Now, let's find out how many times weaker the Moon's gravity is compared to Earth's gravity. To do this, we divide Earth's gravity by the Moon's gravity:
$$9.8 \text{ meters per second per second} \div 1.6 \text{ meters per second per second}$$

**step5** Calculating the ratio of gravities

Let's perform the division:
$$9.8 \div 1.6$$
To make the division with decimals easier, we can multiply both numbers by 10 to remove the decimal points:
$$98 \div 16$$
Now, we perform the division:
$$98 \div 16 = 6$$ with a remainder.
$$16 \times 6 = 96$$
$$98 - 96 = 2$$
So, we have 6 and 2 remaining out of 16, which is $$\frac{2}{16}$$, or $$\frac{1}{8}$$.
As a decimal, $$\frac{1}{8}$$ is $$0.125$$.
Therefore, $$9.8 \div 1.6 = 6.125$$.
This means that the Moon's gravity is 6.125 times weaker than Earth's gravity.

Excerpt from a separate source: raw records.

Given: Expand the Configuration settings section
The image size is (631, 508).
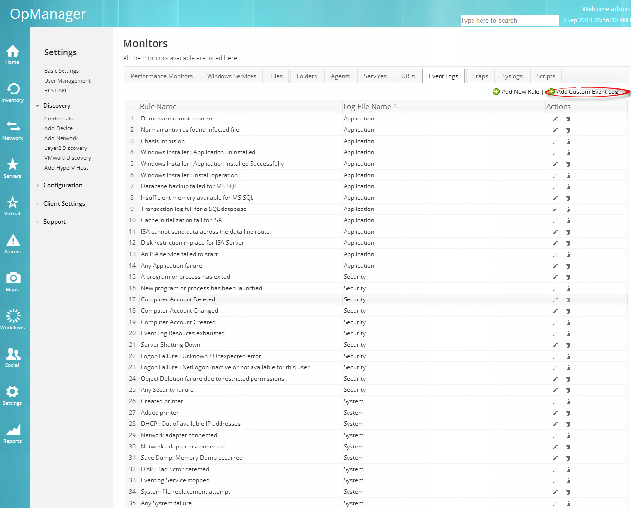Looking at the screenshot, I should click(63, 185).
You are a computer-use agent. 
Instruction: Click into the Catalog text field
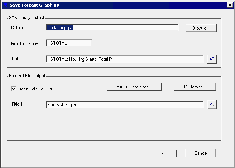(x=112, y=28)
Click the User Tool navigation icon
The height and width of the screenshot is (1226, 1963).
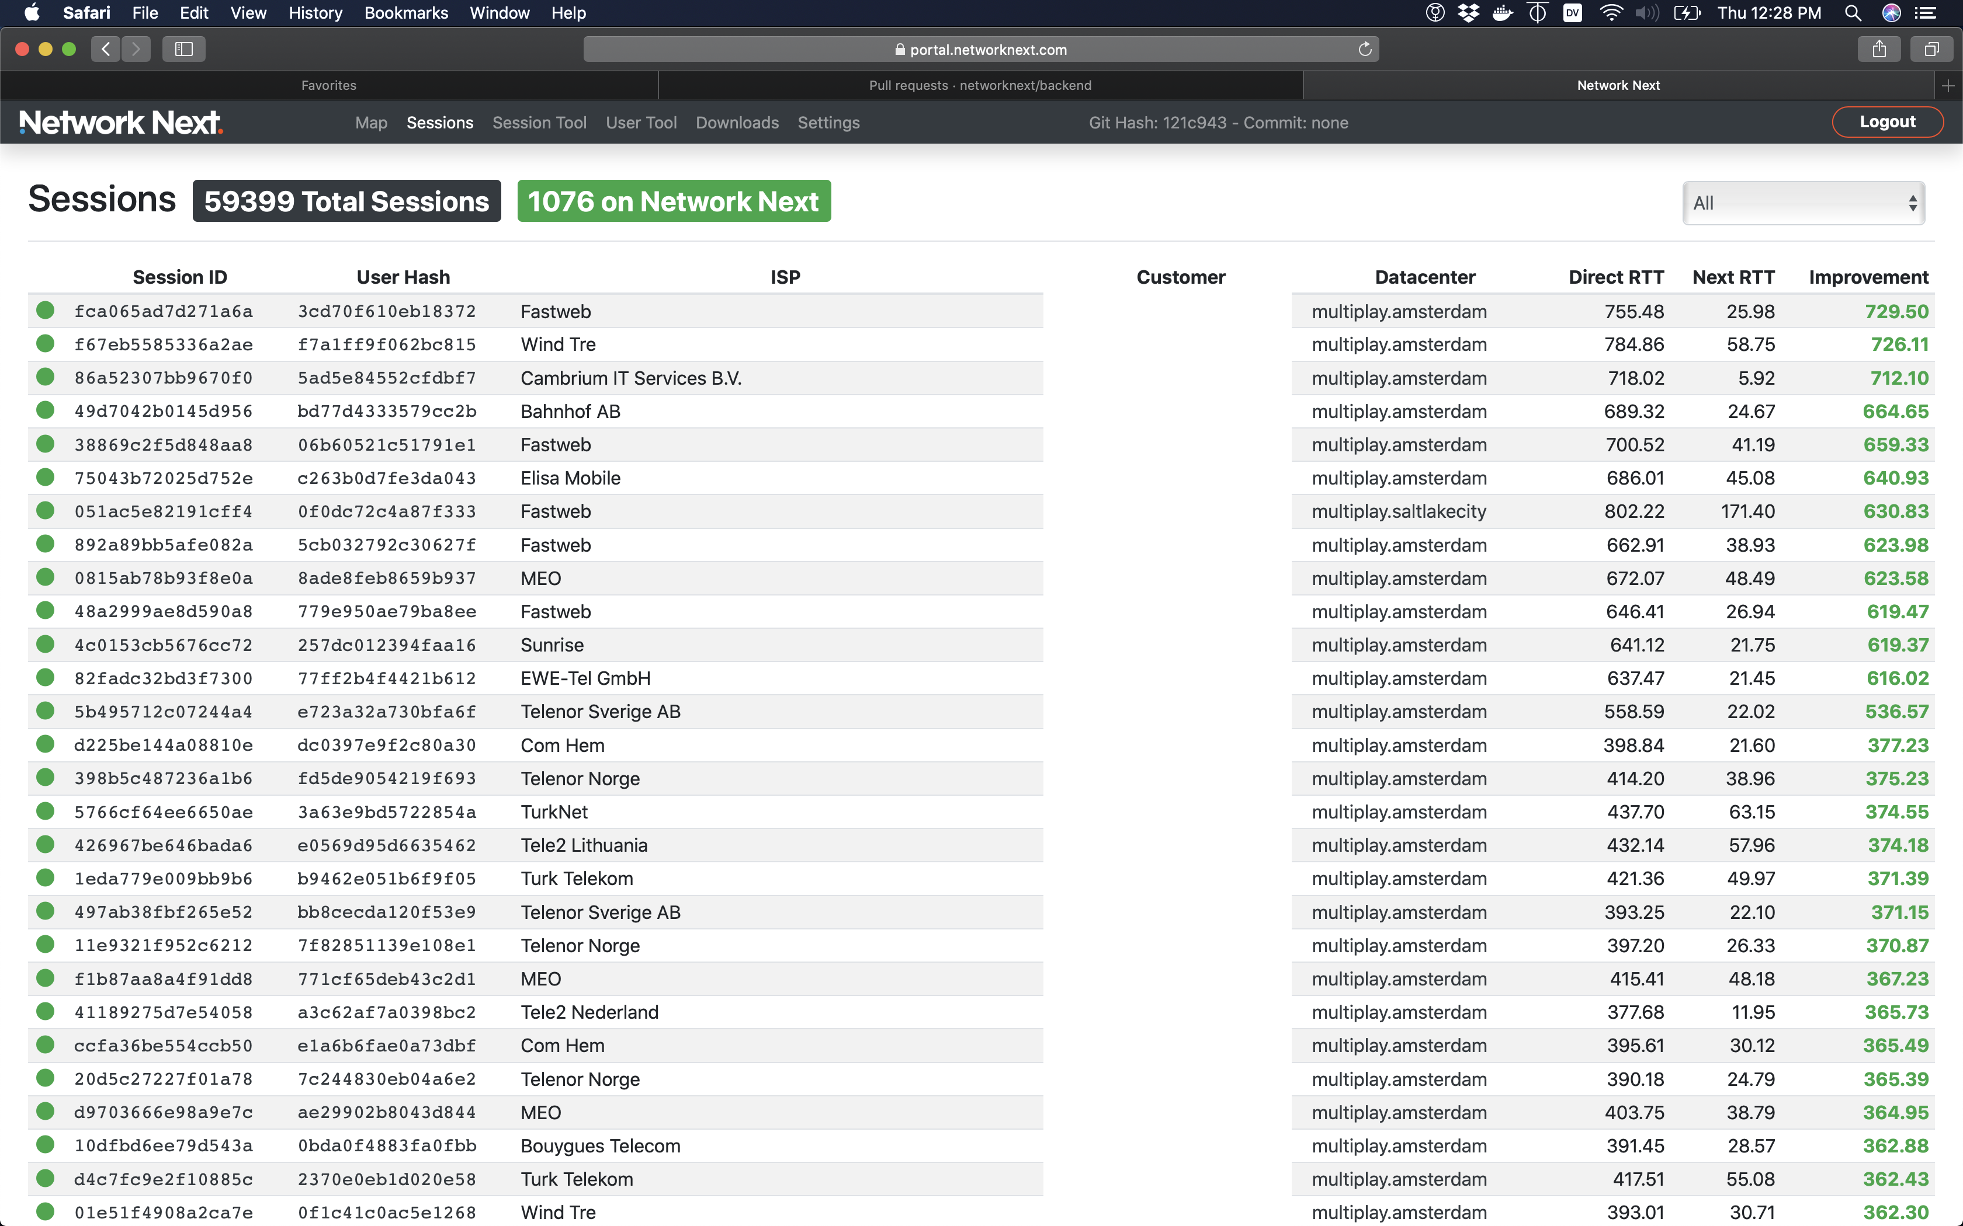(x=642, y=122)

**step6** Calculating the jump height on the Moon

Since the Moon's gravity is 6.125 times weaker than Earth's gravity, the person can jump 6.125 times higher on the Moon than they can on Earth, assuming the same initial push.
The person can jump 2 meters on Earth.
To find out how high they can jump on the Moon, we multiply the Earth jump height by this factor:
$$2 \text{ meters} \times 6.125 = 12.25 \text{ meters}$$
So, the person would be able to jump 12.25 meters high on the Moon.